Let's put that back into our solution:
$x = \frac{-3 \pm 3i\sqrt{15}}{12}$

Finally, we can simplify this fraction! Notice that all the numbers in the numerator (-3 and 3) and the denominator (12) can be divided by 3.
Divide each part by 3:
$x = \frac{-3 \div 3 \pm (3i\sqrt{15}) \div 3}{12 \div 3}$
$x = \frac{-1 \pm i\sqrt{15}}{4}$

So, our two exact solutions are $x = \frac{-1 + i\sqrt{15}}{4}$ and $x = \frac{-1 - i\sqrt{15}}{4}$.

Alternative answer

Answer:
a. The value of the discriminant is -135.
b. There are two complex (or imaginary) roots.
c. The exact solutions are `x = (-1 ± i√15) / 4`. Explain
This is a question about **quadratic equations, specifically finding the discriminant and roots using the quadratic formula**. The solving step is:

First, I needed to get the equation `3x + 6 = -6x^2` into the standard form for a quadratic equation, which is `ax^2 + bx + c = 0`.
I added `6x^2` to both sides to move everything to one side:
`6x^2 + 3x + 6 = 0`

Now I could easily spot my `a`, `b`, and `c` values:
`a = 6`
`b = 3`
`c = 6`

a.

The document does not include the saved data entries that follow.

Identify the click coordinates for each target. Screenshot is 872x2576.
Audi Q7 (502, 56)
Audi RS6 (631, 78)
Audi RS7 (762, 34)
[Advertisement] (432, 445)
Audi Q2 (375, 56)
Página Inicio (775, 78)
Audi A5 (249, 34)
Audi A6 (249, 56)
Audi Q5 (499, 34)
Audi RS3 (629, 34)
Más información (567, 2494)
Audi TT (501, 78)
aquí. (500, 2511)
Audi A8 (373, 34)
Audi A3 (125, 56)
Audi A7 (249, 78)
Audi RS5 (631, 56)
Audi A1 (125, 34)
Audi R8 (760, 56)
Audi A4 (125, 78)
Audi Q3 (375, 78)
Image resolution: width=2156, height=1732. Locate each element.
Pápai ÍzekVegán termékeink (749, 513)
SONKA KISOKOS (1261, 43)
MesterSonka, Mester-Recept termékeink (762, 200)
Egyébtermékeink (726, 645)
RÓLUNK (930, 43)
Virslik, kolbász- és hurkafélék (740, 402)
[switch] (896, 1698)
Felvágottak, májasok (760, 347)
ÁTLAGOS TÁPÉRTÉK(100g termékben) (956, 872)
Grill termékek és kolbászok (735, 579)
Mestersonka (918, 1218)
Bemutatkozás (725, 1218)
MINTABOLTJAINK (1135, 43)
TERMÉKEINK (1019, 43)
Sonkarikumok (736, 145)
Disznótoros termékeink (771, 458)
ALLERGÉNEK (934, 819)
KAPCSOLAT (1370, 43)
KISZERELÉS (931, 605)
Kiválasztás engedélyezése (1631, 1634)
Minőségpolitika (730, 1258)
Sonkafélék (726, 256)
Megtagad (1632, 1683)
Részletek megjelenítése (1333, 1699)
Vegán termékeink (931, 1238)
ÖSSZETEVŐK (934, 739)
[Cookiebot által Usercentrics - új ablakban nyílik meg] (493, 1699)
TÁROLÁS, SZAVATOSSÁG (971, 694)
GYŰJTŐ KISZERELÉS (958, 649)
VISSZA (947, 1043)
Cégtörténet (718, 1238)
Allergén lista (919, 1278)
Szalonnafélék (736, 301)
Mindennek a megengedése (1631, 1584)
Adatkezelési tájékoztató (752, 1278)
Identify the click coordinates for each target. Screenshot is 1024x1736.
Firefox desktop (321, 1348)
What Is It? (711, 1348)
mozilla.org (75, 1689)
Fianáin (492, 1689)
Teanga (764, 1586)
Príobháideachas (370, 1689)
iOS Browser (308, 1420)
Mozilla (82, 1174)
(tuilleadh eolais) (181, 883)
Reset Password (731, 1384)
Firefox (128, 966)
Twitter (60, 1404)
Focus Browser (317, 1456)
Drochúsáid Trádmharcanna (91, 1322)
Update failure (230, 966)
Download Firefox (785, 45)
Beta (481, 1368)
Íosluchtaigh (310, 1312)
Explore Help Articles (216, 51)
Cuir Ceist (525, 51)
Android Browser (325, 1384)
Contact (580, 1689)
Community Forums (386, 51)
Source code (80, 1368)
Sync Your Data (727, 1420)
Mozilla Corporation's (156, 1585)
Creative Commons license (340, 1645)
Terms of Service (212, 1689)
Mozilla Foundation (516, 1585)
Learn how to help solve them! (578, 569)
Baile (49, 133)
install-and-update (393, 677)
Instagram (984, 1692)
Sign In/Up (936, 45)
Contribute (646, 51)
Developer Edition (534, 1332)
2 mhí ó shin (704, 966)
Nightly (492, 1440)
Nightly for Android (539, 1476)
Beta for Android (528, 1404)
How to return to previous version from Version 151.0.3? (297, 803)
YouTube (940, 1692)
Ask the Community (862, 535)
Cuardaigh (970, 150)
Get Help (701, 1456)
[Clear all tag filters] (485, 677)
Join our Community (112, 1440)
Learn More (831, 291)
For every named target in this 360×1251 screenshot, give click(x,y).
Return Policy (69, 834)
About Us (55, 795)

To find the value of the discriminant, I used its formula: `Δ = b^2 - 4ac`.
I plugged in my numbers:
`Δ = (3)^2 - 4 * (6) * (6)`
`Δ = 9 - 144`
`Δ = -135`

b. To describe the number and type of roots, I looked at the discriminant's value. Since `Δ = -135` is a negative number, it means there are two complex (or imaginary) roots. They are also called non-real roots.

c. To find the exact solutions, I used the Quadratic Formula: `x = (-b ± √(b^2 - 4ac)) / (2a)`.
I already know `b^2 - 4ac` is `-135`, so I just put that right in!
`x = (-3 ± √(-135)) / (2 * 6)`
`x = (-3 ± √(-1 * 9 * 15)) / 12`
I know that `√(-1)` is `i` (which is an imaginary number!) and `√(9)` is `3`.
`x = (-3 ± 3i√15) / 12`
Finally, I can simplify the fraction by dividing all parts of the top by 3 and the bottom by 3:
`x = (-1 ± i√15) / 4`
So, the two exact solutions are `x = (-1 + i√15) / 4` and `x = (-1 - i√15) / 4`.